Nuclear Peace Bonds would be backed by funds be raised from the public or private sector, or both. These bonds would be floated on the open market for whatever price they fetch. They would be redeemable for a fixed sum only when there has been nuclear peace for a sustained period of, say 30 years. This goal, being remote, would mean that the bonds would sell for very little when first offered to the market. So any activity that increases the likelihood of sustained nuclear peace would see an improvement in the bonds' value. Nuclear Peace Bonds would create a protean coalition of bondholders that would have a powerful incentive to co-operate with each other and to research, refine and implement those measures thought to be, at any given time, those most likely to bring about nuclear peace. With such a big, remote objective, no single approach will work. A Nuclear Peace Bond regime would stimulate a wide range of diverse, adaptive approaches to the threat of nuclear catastrophe. All bondholders’ initiatives would be in service of the one over-arching goal: a sustained period of nuclear peace. The secondary market for the bonds would ensure that, at all times, the bonds would be in the hands of those who believe they can help achieve the goal most efficiently. Inefficient operators, or those who had done their bit, would sell their bonds to more efficient operators, to whom they would be worth more. Unlike some other global problems, the Nuclear Peace Bonds would have a clear and verifiable metric, such as avoidance for 30 years of a military nuclear explosion that kills more than 100 people within 24 hours.
Incentives
Currently, there's a jarring mismatch between on the one hand the fears of, and risks to, almost everyone on Earth from nuclear conflict and on the other, the efforts devoted to mitigating them. A shift in resources away from, for example, ingenious ways of exploiting financial markets or selling dog-food, would benefit all of us. But our current policymaking system doesn't encourage such a re-orientation of priorities. Incentives now are for those few who have acquired power – including psychopaths - to do whatever they can to retain it. The wish of the billions of people who don’t want to live in a world of nuclear conflict is too diffuse to prevail. Of course, there are many hard-working employees of existing organisations who are trying to achieve peace. But – let’s be frank – they are paid for turning up at the office and putting in the hours, rather than success.

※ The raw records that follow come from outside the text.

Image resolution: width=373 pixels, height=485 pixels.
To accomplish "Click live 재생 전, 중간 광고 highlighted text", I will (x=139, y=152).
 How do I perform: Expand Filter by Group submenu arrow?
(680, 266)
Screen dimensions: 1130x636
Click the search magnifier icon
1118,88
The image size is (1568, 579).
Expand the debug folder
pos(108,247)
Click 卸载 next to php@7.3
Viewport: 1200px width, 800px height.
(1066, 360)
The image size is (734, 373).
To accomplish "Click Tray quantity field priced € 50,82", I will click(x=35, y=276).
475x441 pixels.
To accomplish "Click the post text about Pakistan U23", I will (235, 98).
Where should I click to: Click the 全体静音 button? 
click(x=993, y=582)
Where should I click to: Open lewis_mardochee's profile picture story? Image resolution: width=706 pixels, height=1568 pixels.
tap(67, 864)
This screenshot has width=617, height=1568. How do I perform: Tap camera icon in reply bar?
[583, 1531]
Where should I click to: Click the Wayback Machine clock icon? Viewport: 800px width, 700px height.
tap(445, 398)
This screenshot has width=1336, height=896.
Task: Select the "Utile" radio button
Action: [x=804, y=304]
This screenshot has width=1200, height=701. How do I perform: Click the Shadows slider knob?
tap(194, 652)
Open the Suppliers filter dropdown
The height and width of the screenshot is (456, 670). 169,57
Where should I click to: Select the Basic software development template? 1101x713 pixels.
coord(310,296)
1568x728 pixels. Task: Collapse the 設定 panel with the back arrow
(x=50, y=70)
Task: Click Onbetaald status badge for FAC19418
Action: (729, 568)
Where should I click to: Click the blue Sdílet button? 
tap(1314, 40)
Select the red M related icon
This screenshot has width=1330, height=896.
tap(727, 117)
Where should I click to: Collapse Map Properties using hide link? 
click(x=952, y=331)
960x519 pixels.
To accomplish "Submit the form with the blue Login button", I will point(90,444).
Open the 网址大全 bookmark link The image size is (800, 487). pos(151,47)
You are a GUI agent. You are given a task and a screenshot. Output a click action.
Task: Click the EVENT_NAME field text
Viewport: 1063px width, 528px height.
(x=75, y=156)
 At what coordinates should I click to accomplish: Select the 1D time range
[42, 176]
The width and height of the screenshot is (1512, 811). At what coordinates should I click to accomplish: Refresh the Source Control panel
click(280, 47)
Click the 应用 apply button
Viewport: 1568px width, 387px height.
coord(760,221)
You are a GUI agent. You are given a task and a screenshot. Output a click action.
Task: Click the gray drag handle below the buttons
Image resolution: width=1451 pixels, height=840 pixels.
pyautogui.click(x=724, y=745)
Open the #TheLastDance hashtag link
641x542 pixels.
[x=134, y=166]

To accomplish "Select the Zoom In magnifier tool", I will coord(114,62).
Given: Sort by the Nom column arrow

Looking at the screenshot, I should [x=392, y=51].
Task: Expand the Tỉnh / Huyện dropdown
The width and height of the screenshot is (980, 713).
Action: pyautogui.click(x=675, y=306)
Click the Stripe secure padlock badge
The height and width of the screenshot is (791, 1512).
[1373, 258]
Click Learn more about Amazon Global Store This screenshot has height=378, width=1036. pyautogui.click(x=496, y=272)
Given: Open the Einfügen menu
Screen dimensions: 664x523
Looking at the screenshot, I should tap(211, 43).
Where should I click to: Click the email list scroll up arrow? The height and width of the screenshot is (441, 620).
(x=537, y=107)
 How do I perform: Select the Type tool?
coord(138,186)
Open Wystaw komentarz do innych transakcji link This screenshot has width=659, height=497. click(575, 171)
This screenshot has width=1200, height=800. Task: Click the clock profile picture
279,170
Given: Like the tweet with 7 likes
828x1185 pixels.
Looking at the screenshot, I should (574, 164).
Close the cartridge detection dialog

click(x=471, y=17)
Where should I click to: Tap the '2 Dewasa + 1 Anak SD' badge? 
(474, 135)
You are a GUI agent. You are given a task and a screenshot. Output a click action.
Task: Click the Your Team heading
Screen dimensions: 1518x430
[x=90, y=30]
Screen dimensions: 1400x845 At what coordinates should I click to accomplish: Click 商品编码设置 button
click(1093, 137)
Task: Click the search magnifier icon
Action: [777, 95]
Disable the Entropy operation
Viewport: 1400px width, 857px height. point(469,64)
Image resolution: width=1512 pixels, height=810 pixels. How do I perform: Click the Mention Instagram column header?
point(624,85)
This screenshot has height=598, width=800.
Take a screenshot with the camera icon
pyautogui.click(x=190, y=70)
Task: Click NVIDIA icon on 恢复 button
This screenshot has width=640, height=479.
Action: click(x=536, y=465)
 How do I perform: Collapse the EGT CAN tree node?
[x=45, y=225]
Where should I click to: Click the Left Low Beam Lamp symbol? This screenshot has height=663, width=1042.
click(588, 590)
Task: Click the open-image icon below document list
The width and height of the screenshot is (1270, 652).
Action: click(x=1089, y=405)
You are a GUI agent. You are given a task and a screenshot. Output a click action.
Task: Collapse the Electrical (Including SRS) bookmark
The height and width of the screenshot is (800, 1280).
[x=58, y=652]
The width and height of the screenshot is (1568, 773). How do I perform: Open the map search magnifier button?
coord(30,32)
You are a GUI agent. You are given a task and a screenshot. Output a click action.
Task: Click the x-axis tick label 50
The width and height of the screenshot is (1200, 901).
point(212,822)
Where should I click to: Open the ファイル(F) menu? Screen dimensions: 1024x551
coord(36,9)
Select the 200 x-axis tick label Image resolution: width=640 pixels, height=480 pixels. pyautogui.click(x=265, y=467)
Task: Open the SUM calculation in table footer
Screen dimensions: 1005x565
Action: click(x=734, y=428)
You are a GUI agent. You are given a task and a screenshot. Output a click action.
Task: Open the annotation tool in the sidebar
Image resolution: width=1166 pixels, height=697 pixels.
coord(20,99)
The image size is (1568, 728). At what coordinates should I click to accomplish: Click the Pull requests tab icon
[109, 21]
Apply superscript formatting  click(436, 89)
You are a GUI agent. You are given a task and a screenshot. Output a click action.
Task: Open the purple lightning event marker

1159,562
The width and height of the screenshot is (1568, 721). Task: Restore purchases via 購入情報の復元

A Nuclear Peace Bond regime would reward those who achieve peace, whoever they are and however they do so. It’s an admittedly unconventional approach. But the conventional approach has brought us to the brink of nuclear catastrophe. The taboo against threatening the use of nuclear weapons has been broken. It now appears inevitable that, unless we rebalance the incentives, the taboo against their use will also be broken. It’s now time to encourage and reward diverse, adaptive and successful ways of dealing with the looming nuclear threat.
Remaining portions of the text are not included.